AARON CAVAZOS is an editor, graphic designer, computer playback specialist, animator, visual artist, VJ, and musician, among other things. He began his career as a DVD and Blu-ray Producer for AnimEigo, the oldest surviving anime distributor in North America, where he designed and produced eighteen retail discs. He worked in various post production roles at Legion Productions before joining Marvel in the computer and video playback department of Marvel's Iron Man 3, where he was trained by some of the best A/V specialists in the film industry. Before rejoining Marvel for Ant-Man, he worked in the art department of the CBS TV show Under the Dome for three seasons, where he began as an assistant and by the second season was designing graphics for the show. He has since designed and programmed computer playback graphics for the Nicholas Sparks film The Choice, as well as ABC's Secrets and Lies, and TNT's Good Behavior. For the last five years he's been the technical director of the immersive multimedia music video dance party known as Visual/Sound/Walls, a part of the Cucalorus Film Festival. He currently works as the Broadcast Media Specialist for the University of North Carolina Wilmington.
CAROLINE MCDERMOTT is a BSN-PhD student in the Penn State College of Nursing, which is a Core FaceAge Partner. Caroline’s primary research interests revolve around older adults and aging. Specifically, she is interested in the implementation of age-friendly environments and designing alternative long-term care environments for older adults. Caroline is involved with various research projects at Penn State including the Geriatric Workforce Enhancement Program, ReMind study, and the READI (Researching Efficient Approaches to Delirium Identification) study. Caroline looks forward to being a part of the Face.Age team and researching the impact of this innovative intervention as a way in which transdisciplinary arts and health research can be extended into the community and ultimately, promote public engagement.

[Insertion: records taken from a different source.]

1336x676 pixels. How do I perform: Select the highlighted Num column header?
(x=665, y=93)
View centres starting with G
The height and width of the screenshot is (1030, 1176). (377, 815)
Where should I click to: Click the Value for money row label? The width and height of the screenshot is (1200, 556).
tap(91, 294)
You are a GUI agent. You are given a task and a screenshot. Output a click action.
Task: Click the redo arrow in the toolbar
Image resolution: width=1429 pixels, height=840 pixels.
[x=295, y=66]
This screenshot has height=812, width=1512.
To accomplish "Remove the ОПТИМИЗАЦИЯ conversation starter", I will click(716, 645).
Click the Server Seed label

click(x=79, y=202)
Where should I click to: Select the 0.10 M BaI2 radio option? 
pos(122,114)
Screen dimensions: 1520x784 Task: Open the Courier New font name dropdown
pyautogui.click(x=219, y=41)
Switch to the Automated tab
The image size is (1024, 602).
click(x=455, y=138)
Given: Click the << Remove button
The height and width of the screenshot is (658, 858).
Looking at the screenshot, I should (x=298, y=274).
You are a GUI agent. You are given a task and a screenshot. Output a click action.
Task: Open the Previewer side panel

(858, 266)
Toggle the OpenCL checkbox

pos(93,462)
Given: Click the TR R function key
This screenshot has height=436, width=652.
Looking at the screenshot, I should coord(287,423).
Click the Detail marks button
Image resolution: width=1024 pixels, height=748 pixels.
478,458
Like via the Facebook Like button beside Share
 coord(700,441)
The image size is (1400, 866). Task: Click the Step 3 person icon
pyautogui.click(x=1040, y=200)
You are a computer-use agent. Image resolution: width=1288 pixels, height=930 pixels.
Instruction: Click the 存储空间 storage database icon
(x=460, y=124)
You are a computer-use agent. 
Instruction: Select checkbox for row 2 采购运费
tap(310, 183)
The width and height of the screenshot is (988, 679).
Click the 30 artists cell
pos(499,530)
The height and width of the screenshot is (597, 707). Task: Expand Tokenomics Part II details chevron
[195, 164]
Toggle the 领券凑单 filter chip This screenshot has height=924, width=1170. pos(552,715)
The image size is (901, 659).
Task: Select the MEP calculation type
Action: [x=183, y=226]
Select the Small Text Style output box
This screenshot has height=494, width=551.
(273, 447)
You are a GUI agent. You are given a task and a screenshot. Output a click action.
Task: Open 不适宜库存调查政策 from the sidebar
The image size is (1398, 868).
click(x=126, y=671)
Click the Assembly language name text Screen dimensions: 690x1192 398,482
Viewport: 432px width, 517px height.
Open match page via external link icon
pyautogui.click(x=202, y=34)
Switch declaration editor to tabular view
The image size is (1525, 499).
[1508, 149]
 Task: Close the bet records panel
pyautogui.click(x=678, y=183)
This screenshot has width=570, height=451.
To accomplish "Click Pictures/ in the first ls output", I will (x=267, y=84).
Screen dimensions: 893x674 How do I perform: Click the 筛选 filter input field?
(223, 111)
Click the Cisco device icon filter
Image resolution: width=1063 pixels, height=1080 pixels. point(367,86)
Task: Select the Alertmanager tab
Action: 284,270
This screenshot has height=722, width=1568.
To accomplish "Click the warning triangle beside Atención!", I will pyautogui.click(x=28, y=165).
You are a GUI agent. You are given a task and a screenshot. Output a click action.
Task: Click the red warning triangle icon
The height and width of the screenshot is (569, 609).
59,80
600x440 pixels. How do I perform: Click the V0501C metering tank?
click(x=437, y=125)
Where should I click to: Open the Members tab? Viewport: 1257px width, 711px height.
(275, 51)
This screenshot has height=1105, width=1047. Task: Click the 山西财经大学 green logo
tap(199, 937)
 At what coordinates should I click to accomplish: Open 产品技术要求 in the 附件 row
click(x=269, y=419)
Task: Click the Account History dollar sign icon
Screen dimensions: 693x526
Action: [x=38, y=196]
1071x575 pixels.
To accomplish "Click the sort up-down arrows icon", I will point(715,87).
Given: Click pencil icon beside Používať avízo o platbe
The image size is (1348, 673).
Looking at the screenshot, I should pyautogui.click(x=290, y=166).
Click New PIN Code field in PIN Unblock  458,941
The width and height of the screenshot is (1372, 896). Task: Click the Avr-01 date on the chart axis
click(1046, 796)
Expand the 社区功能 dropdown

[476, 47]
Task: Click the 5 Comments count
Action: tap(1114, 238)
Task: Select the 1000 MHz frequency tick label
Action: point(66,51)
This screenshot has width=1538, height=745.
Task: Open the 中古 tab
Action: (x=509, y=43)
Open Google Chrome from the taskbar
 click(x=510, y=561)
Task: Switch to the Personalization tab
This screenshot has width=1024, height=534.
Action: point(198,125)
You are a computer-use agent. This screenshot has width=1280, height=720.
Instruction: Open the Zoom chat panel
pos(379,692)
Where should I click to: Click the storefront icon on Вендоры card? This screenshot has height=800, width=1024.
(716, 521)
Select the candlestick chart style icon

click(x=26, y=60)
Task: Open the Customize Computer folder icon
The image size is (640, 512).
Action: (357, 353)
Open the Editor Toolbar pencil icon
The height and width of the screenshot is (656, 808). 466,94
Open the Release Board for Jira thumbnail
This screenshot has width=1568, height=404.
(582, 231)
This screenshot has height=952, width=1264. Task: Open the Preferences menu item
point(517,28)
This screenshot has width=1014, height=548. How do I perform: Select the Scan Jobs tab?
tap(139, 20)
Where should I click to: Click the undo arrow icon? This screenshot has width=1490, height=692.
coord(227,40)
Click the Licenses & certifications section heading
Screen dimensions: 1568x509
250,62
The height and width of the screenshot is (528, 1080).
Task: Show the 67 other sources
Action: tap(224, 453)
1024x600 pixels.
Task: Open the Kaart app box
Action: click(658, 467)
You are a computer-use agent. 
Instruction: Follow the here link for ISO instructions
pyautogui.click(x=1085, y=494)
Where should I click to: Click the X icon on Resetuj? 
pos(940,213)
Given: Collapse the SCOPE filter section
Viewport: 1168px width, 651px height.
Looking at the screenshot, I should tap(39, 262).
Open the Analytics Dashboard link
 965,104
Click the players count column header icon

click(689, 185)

WILLIAM J. DOAN holds a BA in Theatre and Communication, an MFA in Directing, and a Ph.D. in American Studies. In addition to articles in scholarly journals, Doan has co-authored three books, Prophets, Performance and Power, Twice Used Songs: Performance Criticism of the Songs of Ancient Israel, and The Story of Naomi/The Book of Ruth: Gender to Politics. As a playwright, he has had two works premiere at the Cincinnati Fringe Festival and his play, Bud’s Last Prayer, was selected by the Mizzou New Play Series for a spring 2010 workshop production. Doan has also created and performed four solo performance projects at a variety of venues across the U.S. His current work, which investigates brain injury, consciousness, and identity includes a new play, Drifting, which received a workshop at Dixon Place Theatre in New York, March 2015, a short graphic narrative in the Annals of Internal Medicine titled She Never Woke Up, and a graphic novel in development for the Penn State Press Graphic Medicine series. He is a Professor of Theatre and Women’s Studies at The Pennsylvania State University and the immediate past president of the Association for Theatre in Higher Education.